The 2017 hack of Equifax, already among the largest ever recorded, just got bigger. Well, they’re admitting that it was bigger than they had previously, which amounts to the same thing. Documents filed with the SEC reveal that more people, more IDs, and more info in general was stolen when the company utterly failed to protect its “users,” many of which didn’t even know they were in the database.
The company revealed various numbers around the time it disclosed the hack, though one it neglected to include was how many millions of dollars in stock were sold by executives before publicly disclosing it. But let’s not linger on their past crimes. I’m sure they’re very sorry!
Today’s information was filed with the Securities and Exchange Commission as part of the company’s disclosures regarding the hack. It provided first a handy table listing what was stolen as raw strings of data from Equifax’s inadequately protected databases:
- Full name: 146.6M
- Date of Birth: 146.6M
- Social Security number: 145.5M
- Full address: 99M
- Gender: 27.3M
- Phone number: 20.3M
- Driver’s license number (incl. 2.4M partials): 17.6M
- Email address: 1.8M
- Credit card numbers (with expiration dates): 209,000
- Individual Tax Identification Number (ITIN/Tax ID): 97,500
- Driver’s license state: 27,000
Previous estimates of driver’s license numbers leaked were around 10.9 million, and total affected put at 143 million.

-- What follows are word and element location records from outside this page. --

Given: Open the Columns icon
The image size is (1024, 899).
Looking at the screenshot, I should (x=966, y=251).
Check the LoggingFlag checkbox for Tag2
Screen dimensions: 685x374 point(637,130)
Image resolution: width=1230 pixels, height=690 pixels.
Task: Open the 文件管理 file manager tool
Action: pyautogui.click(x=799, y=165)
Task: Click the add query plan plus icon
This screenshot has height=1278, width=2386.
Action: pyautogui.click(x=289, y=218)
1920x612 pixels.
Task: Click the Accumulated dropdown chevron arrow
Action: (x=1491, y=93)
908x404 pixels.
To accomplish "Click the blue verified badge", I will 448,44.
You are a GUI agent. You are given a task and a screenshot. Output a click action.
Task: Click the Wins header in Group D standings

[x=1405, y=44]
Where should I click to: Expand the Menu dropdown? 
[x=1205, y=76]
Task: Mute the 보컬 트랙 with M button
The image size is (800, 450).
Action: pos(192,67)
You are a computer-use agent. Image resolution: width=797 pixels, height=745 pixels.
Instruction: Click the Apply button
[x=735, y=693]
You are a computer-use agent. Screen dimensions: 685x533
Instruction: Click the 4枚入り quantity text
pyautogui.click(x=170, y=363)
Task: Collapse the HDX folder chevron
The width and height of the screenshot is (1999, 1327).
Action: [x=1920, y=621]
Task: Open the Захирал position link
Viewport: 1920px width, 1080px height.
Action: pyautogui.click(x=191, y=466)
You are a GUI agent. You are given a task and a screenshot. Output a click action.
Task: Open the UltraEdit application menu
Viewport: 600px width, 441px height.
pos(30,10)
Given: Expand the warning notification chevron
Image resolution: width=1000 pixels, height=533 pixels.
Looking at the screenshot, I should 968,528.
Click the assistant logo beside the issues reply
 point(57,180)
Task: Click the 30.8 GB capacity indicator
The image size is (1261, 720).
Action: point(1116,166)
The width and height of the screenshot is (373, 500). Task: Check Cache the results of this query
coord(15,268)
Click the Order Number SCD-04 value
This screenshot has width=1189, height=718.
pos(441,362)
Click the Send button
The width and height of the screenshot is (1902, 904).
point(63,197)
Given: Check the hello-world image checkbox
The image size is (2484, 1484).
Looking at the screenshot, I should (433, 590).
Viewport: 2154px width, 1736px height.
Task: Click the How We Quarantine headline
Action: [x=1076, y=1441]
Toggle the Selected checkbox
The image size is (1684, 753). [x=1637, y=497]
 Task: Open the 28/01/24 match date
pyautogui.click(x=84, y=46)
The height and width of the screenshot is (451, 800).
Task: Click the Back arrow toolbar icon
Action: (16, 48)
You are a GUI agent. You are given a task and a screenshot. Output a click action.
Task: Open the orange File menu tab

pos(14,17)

Sure, the difference between 143 million and 146.6 million is relatively small, but it’s still 3.6 million people.
Secondly the filing includes a table listing images stolen by the attackers. These were “uploaded to Equifax’s online dispute portal by approximately 182,000 U.S. consumers,” the document says.
- Driver’s license: 38,000
- Social Security of Taxpayer ID Card: 12,000
- Passport or Passport Card: 3,200
- Other: 3,000
It’s unclear why these don’t add up to 182,000, but the images could also have been non-valuable things like forms or pictures of assets.
Imagine the kind of havoc you could wreak with even a few isolated data points from this set. Phishing teams and other scammers must be having the time of their lives: with so much official data to use, it’s that much easier to convince someone that a service or email is legitimate. Images of licenses and passports could lead to more sophisticated fraud at borders or in other government situations as well.